Al finalizar, bebió un poco de agua mientras la sonrisa de Fleurie se ensanchaba progresivamente, hasta acabar mostrando sus relucientes dientes blanquecinos. Jamás la había visto mostrar tal expresión de felicidad en el poco tiempo que llevaban en la Academia, y teniendo en cuenta que hablaba de Fleurie, tampoco se esperaba verla de ese modo tan pronto.
—Te daría un abrazo de no ser porque daríamos la impresión de ser lesbianas ¡Gracias, Matildè!
Y con estas palabras, se levantó de su silla pretendiendo abandonar el lugar, de no ser porque Matildè la frenó con una pregunta que jamás se había planteado.

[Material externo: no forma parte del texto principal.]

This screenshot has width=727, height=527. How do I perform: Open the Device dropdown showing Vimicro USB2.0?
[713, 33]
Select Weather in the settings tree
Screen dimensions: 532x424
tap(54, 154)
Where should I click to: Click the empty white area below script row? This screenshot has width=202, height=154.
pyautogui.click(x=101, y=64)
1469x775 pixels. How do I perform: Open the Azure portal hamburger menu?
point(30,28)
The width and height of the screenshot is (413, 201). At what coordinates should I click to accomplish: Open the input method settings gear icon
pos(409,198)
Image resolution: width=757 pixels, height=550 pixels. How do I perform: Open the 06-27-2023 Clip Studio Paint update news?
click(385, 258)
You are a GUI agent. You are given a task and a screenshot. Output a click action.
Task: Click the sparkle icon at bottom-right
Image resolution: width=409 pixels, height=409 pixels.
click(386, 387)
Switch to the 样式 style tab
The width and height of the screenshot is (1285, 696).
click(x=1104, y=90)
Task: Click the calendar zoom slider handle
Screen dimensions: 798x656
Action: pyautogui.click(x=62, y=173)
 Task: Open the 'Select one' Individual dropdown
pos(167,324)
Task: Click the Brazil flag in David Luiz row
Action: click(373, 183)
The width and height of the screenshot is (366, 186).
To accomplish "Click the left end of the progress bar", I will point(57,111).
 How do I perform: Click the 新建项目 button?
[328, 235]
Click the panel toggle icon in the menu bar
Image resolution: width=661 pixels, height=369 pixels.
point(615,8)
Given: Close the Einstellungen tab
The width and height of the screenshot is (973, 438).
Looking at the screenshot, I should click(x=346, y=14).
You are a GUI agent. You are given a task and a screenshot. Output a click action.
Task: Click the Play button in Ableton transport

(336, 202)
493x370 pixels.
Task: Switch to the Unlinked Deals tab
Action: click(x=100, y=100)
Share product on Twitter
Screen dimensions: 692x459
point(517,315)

—¡Espera, Fleurie? ¿Qué buscarás allí? No puedes arriesgarte a que te pillen sin siquiera tener en mente qué es lo que quieres encontrar —afirmó, nerviosa. La cara de su compañera se empalideció, mientras el brillo que hubo en sus ojos se apagó con suavidad. Tragó saliva.
—Puede... Creo que... buscaré Death's Lullaby. Llevaré la llave conmigo. Seguro que la pieza musical está guardada en algún sitio que sólo yo podré abrir.
—¿Te das cuenta de lo inverosímil que suena eso? ¡Escúchate, Fleurie! ¡Es una locura!
—Una locura de la que tú has sido partícipe. No puedo simplemente cruzarme de brazos y esperar a que Emmanuel haga algo ¡Debo actuar rápido! —la ira comenzó a crecer en su interior ¿Por qué siempre tenía que ponerla pegas? Era ella la primera que sabía lo fantasioso que sonaba todo el plan, pero, ¿qué más podía hacer? ¿Admitir que tenía miedo de lo que Emmanuel pudiera hacerla, después de saber que intentó robarla en el baño, o seguirla en secreto?
Puede que Matildè quisiera decirle algo más, sin darle la oportunidad para ello. Molesta, cogió su bandeja y la colocó dónde debía estar, evitando la mirada de su compañera mientras abandonaba el comedor. Encontraría paz y tranquilidad en su dormitorio, justo lo que necesitaba para reflexionar sobre su plan y sus estudios.
Y esta vez, la mirada de Emmanuel Lombardo no pudo seguirla tan lejos.